[R] Improve code efficient with do.call, rbind and split contruction
jun.shen.ut at gmail.com
Fri Sep 2 20:37:26 CEST 2016
This is the best method I have seen this year! do.call, rbind has just gone
to museum :)
It took ~30 second to get the results. You deserve a medal!!!!

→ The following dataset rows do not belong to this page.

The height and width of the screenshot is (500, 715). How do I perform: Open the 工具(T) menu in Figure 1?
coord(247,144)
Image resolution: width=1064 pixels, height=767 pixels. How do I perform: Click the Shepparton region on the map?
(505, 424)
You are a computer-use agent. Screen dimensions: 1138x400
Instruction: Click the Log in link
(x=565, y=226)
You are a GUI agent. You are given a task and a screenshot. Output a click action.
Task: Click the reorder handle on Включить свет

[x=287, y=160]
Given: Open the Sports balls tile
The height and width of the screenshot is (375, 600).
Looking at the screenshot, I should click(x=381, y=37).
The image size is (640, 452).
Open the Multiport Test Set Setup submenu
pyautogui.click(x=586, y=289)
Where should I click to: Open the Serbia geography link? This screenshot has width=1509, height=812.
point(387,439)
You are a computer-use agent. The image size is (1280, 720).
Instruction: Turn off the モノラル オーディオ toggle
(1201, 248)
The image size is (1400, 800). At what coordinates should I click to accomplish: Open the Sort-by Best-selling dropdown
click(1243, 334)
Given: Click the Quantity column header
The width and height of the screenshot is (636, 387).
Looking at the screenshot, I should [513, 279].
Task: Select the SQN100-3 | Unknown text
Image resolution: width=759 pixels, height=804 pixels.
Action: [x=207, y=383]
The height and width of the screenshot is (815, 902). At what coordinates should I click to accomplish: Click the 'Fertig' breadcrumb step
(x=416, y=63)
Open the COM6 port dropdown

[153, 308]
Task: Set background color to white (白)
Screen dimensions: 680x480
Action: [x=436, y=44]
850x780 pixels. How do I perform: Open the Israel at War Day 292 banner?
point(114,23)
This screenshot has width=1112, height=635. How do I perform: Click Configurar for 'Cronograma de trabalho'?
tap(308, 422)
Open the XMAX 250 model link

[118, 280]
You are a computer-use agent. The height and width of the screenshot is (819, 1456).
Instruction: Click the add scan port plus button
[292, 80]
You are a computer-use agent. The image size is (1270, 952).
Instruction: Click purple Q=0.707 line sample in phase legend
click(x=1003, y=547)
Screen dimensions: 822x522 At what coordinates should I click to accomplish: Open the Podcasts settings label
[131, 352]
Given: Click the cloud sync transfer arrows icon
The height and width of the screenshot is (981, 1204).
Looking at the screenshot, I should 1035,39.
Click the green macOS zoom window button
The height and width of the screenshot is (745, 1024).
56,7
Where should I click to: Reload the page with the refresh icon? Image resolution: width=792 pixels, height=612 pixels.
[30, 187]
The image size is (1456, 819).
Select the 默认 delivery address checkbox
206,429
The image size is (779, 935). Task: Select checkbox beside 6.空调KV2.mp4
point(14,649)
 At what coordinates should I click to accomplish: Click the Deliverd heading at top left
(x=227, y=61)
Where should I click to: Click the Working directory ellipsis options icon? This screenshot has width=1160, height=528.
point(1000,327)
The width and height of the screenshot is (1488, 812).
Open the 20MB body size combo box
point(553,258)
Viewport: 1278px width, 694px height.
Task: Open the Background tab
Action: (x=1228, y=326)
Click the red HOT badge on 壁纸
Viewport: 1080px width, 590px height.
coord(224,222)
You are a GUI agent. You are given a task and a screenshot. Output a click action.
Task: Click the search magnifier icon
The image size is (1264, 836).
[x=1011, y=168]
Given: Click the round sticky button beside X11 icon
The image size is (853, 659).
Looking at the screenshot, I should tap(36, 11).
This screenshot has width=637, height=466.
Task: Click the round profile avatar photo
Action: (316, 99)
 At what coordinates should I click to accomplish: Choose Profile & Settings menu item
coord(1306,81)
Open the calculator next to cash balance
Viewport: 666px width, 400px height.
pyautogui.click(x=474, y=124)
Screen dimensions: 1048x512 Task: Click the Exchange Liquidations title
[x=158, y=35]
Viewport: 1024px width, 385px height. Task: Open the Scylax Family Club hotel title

On Fri, Sep 2, 2016 at 1:51 PM, Bert Gunter <bgunter.4567 at gmail.com> wrote:
> This is the sort of thing that dplyr or the data.table packages can
> probably do elegantly and efficiently. So you might consider looking
> at them. But as I use neither, let me suggest a base R solution. As
> you supplied no data for a reproducible example, I'll make up my own
> and hopefully I have understood you correctly. If not, maybe someone
> else will get it straight. Anyway...
> The "trick" is to use tapply() to select the necessary row indices of
> your data frame and forget about all the do.call and rbind stuff. e.g.
> > set.seed(1001)
> > df <- data.frame(f =factor(sample(LETTERS[1:4],100,rep=TRUE)),
> + g <- factor(sample(letters[1:6],100,rep=TRUE)),
> + y = runif(100))
> > ix <- seq_len(nrow(df))
> > ix <- with(df,tapply(ix,list(f,g),function(x)x[length(x)]))
> > ix
> a b c d e f
> A 94 69 100 59 80 87
> B 89 57 65 90 75 88
> C 85 92 86 95 97 62
> D 47 73 72 74 99 96
> ## ix can now be used as an index into df as:
> This should help somewhat, but you still have to contend with the
> tapply() loop at the interpreted level. I'll leave speed comparisons
> to you.
> ## Note: if, in fact, your data frame is arranged in a regular way
> with, e.g. your SID, DOSENO groups all of the same size and together,
> then you can calculate the indices you want directly and skip the
> tapply business.I'm assuming this is not the case... Again, no data...
> Bert Gunter
> "The trouble with having an open mind is that people keep coming along
> and sticking things into it."
> -- Opus (aka Berkeley Breathed in his "Bloom County" comic strip )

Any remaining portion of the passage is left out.